▶ TASK REQUIREMENTS: Transcribe the lines from the start of the data below through the line with "This screenshot has height=900, width=675.", word for word and nothing more.

▶ INFORMATION PROVIDED:
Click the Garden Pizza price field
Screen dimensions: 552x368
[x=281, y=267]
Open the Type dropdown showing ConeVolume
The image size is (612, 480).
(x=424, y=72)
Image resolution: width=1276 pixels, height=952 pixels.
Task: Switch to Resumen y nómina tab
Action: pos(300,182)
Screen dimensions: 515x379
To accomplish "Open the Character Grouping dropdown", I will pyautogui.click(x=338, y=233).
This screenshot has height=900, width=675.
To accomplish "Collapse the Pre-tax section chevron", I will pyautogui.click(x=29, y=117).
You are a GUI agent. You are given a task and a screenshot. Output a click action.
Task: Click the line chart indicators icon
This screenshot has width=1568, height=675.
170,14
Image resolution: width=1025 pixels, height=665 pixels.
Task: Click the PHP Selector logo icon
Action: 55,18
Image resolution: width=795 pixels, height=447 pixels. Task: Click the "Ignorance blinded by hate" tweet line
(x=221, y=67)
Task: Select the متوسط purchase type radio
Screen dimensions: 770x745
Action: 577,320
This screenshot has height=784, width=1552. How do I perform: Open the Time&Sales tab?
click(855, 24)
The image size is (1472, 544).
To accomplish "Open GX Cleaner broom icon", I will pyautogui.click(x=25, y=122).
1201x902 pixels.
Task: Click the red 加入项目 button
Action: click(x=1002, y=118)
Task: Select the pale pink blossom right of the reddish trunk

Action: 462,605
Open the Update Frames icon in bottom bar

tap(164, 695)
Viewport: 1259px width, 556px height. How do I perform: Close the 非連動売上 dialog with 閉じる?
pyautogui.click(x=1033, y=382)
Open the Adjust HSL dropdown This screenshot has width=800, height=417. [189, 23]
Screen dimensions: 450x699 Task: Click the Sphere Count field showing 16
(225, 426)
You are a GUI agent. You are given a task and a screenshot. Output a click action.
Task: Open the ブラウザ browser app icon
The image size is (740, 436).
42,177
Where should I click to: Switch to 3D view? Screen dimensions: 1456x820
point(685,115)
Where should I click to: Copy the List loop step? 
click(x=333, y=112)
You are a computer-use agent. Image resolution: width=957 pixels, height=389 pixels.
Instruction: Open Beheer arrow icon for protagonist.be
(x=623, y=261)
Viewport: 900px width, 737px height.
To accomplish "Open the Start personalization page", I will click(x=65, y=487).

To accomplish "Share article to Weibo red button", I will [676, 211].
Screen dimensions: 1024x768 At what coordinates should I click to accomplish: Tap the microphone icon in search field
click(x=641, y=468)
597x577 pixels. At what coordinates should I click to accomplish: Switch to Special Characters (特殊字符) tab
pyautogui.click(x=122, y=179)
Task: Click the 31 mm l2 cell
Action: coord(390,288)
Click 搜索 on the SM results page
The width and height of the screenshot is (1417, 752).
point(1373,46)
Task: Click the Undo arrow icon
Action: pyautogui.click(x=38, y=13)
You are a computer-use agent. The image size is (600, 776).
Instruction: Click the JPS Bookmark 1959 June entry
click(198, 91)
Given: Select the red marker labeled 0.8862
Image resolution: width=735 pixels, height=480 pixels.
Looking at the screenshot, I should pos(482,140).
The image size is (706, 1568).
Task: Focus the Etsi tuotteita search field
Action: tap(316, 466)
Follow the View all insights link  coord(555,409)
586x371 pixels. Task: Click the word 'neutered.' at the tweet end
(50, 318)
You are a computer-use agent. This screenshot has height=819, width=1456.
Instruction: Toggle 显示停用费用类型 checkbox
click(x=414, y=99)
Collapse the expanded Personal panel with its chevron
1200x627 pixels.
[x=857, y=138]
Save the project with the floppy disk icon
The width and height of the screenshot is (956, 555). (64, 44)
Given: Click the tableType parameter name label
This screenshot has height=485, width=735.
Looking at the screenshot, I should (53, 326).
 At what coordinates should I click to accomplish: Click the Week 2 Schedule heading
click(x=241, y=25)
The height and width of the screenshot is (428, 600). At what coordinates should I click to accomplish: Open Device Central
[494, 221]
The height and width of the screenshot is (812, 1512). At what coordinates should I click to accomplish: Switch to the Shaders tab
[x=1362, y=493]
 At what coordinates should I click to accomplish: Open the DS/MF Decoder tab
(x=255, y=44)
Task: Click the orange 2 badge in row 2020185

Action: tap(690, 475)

▶ EXPECTED ANSWER:
Click the Garden Pizza price field
Screen dimensions: 552x368
[x=281, y=267]
Open the Type dropdown showing ConeVolume
The image size is (612, 480).
(x=424, y=72)
Image resolution: width=1276 pixels, height=952 pixels.
Task: Switch to Resumen y nómina tab
Action: pos(300,182)
Screen dimensions: 515x379
To accomplish "Open the Character Grouping dropdown", I will pyautogui.click(x=338, y=233).
This screenshot has height=900, width=675.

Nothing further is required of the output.